Richard J. Schnieders, chairman and ceo, said, "I am extremely proud of the way our associates performed during the third quarter. They quite literally weathered the storm and in the process helped our customers do the same. Our sales and earnings performance was exceptional in a quarter which historically has been a soft period and which this year was marked by eight weeks of severe winter weather in a number of markets. The continued implementation of business development and business relationship strategies, the sharing of best business practices, and our expense reduction efforts all contributed to the strong third quarter results.
"Another equally encouraging sign was that the sales momentum our companies exhibited in the final weeks of the third quarter continued as we began the fourth quarter," continued Schnieders. "In fact, the fourth quarter opened with record sales of $583.4 million for the week ended April 3 and we are very encouraged about our fourth quarter opportunities."
Schnieders noted that the uncharacteristically high food cost inflation that has plagued the industry in the last 12 months is slowly declining, although, he continued, during the quarter inflation continued to impact many of the company's product categories, including dairy, canned and dry goods, fresh and frozen meats, poultry and produce. Schnieders added that acquisitions contributed 0.4% to the overall sales growth of 9.9% in the quarter while food cost inflation for the quarter was 5.2%. By comparison, during the same period last year acquisitions represented 7.3% of sales growth and food cost inflation was 0.8%.
"During the quarter we continued appointing sales management personnel to the newly created positions of either business development manager or business relationship manager," said Schnieders. "The individuals charged with business development assist marketing associates in cultivating new customer relationships, while the business relationship managers team with marketing associates to strengthen the partnerships they already have with existing customers. We are encouraged by the early success of this program and believe the additional focus it provides will be very beneficial to our customers."

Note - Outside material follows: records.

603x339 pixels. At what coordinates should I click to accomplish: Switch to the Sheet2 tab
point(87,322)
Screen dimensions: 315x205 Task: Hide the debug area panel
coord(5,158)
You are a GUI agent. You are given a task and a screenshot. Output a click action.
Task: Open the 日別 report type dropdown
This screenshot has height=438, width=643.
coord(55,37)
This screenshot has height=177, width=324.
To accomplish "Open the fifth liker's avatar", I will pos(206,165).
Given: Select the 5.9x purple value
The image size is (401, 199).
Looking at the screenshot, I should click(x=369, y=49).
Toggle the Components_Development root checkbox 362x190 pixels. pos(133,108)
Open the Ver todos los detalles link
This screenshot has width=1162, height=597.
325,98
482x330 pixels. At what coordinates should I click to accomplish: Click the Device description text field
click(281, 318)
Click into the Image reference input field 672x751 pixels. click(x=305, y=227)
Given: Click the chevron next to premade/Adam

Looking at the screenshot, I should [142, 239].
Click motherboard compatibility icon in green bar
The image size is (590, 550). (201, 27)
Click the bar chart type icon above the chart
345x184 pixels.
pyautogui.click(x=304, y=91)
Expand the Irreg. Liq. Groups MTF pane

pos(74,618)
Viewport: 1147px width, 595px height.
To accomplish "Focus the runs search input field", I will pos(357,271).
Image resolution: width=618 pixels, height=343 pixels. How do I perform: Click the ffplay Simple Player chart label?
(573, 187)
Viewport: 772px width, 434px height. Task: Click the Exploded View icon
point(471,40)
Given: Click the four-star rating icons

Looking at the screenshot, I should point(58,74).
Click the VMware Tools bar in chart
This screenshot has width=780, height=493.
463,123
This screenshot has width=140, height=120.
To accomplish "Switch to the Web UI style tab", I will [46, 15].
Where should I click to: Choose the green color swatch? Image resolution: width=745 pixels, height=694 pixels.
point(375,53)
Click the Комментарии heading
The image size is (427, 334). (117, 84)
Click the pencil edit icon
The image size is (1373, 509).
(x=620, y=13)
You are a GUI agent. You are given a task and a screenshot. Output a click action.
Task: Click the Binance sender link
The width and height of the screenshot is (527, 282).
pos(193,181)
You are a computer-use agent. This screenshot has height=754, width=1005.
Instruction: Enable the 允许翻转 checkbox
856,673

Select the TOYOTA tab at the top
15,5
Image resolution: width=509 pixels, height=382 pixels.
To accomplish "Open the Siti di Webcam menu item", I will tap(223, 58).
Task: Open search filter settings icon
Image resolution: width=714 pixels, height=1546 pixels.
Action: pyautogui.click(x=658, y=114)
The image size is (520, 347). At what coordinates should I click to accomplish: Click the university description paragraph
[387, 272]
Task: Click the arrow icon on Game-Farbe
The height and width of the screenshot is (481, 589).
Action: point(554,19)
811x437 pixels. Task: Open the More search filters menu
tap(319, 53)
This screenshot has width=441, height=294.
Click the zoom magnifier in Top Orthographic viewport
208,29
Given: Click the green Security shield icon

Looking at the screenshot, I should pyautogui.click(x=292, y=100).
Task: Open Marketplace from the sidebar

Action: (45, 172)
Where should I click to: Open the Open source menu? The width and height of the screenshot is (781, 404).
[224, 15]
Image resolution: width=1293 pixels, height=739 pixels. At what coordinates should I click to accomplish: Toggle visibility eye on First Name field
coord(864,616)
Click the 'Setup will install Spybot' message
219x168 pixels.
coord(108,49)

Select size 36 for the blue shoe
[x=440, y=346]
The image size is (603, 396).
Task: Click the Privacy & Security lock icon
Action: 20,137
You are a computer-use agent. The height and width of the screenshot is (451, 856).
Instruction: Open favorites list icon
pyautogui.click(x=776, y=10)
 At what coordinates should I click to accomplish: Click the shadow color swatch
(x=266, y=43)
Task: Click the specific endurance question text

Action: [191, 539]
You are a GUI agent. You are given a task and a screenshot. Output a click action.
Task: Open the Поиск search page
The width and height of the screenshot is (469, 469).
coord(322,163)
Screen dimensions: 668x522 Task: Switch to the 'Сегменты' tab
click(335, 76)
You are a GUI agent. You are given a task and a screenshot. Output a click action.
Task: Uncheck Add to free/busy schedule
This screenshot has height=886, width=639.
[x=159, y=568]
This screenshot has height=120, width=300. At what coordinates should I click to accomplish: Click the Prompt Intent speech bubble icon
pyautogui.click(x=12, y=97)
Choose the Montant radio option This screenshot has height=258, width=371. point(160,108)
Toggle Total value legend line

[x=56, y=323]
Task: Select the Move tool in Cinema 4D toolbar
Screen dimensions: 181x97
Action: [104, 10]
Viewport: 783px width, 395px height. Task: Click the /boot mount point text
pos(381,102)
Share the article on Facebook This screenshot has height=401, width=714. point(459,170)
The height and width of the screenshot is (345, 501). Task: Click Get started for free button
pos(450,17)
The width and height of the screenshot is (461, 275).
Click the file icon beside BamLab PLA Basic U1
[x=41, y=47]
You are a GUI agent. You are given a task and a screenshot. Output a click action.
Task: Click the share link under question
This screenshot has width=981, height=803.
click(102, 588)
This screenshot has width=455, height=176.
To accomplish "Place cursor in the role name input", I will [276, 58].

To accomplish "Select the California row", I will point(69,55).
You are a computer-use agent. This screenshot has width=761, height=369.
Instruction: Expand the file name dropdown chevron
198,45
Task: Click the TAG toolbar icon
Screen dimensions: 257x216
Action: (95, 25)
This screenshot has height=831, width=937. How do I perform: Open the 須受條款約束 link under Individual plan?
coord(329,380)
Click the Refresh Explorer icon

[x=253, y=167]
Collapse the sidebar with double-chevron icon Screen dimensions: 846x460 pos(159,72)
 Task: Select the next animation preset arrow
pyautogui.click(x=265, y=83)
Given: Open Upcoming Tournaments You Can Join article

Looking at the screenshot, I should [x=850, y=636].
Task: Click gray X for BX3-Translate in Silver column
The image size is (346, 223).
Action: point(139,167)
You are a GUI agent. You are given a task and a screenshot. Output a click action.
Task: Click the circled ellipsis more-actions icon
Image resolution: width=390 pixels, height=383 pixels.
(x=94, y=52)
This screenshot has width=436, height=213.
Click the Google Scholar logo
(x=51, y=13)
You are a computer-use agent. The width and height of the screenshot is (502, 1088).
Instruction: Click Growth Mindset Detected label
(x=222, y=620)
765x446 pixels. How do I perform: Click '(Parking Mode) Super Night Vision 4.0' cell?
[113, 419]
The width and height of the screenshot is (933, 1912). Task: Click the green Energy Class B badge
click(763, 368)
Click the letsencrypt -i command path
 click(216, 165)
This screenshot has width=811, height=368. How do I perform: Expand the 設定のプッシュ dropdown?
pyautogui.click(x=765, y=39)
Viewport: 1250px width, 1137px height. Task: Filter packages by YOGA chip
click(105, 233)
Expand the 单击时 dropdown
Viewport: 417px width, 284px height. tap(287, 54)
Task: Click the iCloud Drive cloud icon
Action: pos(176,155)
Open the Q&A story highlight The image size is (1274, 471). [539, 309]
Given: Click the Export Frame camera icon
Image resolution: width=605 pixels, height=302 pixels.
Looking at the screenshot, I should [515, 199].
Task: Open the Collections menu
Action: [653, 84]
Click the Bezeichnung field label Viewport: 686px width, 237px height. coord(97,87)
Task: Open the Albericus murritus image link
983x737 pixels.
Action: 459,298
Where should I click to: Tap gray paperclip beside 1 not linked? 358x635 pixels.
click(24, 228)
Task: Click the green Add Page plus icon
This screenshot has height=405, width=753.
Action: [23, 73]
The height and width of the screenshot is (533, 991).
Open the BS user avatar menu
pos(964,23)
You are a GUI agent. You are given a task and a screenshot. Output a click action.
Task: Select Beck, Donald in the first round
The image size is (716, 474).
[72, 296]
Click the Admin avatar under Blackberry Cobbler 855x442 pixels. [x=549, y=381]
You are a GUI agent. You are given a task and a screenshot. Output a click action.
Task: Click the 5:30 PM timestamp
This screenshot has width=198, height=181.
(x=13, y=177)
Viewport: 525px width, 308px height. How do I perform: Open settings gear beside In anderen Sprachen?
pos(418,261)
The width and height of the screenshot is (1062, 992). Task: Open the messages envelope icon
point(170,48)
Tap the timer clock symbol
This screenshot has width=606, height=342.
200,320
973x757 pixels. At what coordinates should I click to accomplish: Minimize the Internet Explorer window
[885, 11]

Thomas E. Lankford, president and chief operating officer, said, "Our operating companies once again did an exceptional job in controlling expenses, which as a percent to sales declined 70 basis points in the quarter."
Two key components contributed to this performance, he said. First, by increasing pieces per stop and pieces per trip, Sysco delivery vehicles were more efficiently utilized and the company's delivery costs were reduced. Secondly, the activity-based compensation (ABC) programs for delivery associates enhanced productivity and performance in the quarter. In doing so, he continued, the ABC program provided an opportunity for our associates to earn more while minimizing overtime costs.
Lankford stated that the company's Fargo, ND, broadline fold-out was completed and began distributing products during the third quarter and that fold-out facilities in Post Falls, Idaho and Oxnard, Calif., are progressing according to plan. Sysco's acquisition of Overton Distributors, Inc., a produce distribution company with locations in Raleigh and Charlotte, NC, and Nashville, TN, was completed at the beginning of the fourth quarter.
"Capital expenditures have totaled $379 million for the three quarters of the fiscal year, of which $131 million was spent in the third quarter," Lankford continued. "The National Supply Chain project continued to progress according to plan during the quarter and to date $183 million has been expended on the project since it began in fiscal 2002."
Lankford added that third-quarter expenditures for the Northeast Redistribution Center were $28 million, $25 million of which was capitalized. Sysco expects total capital expenditures for the year to be approximately $500 million.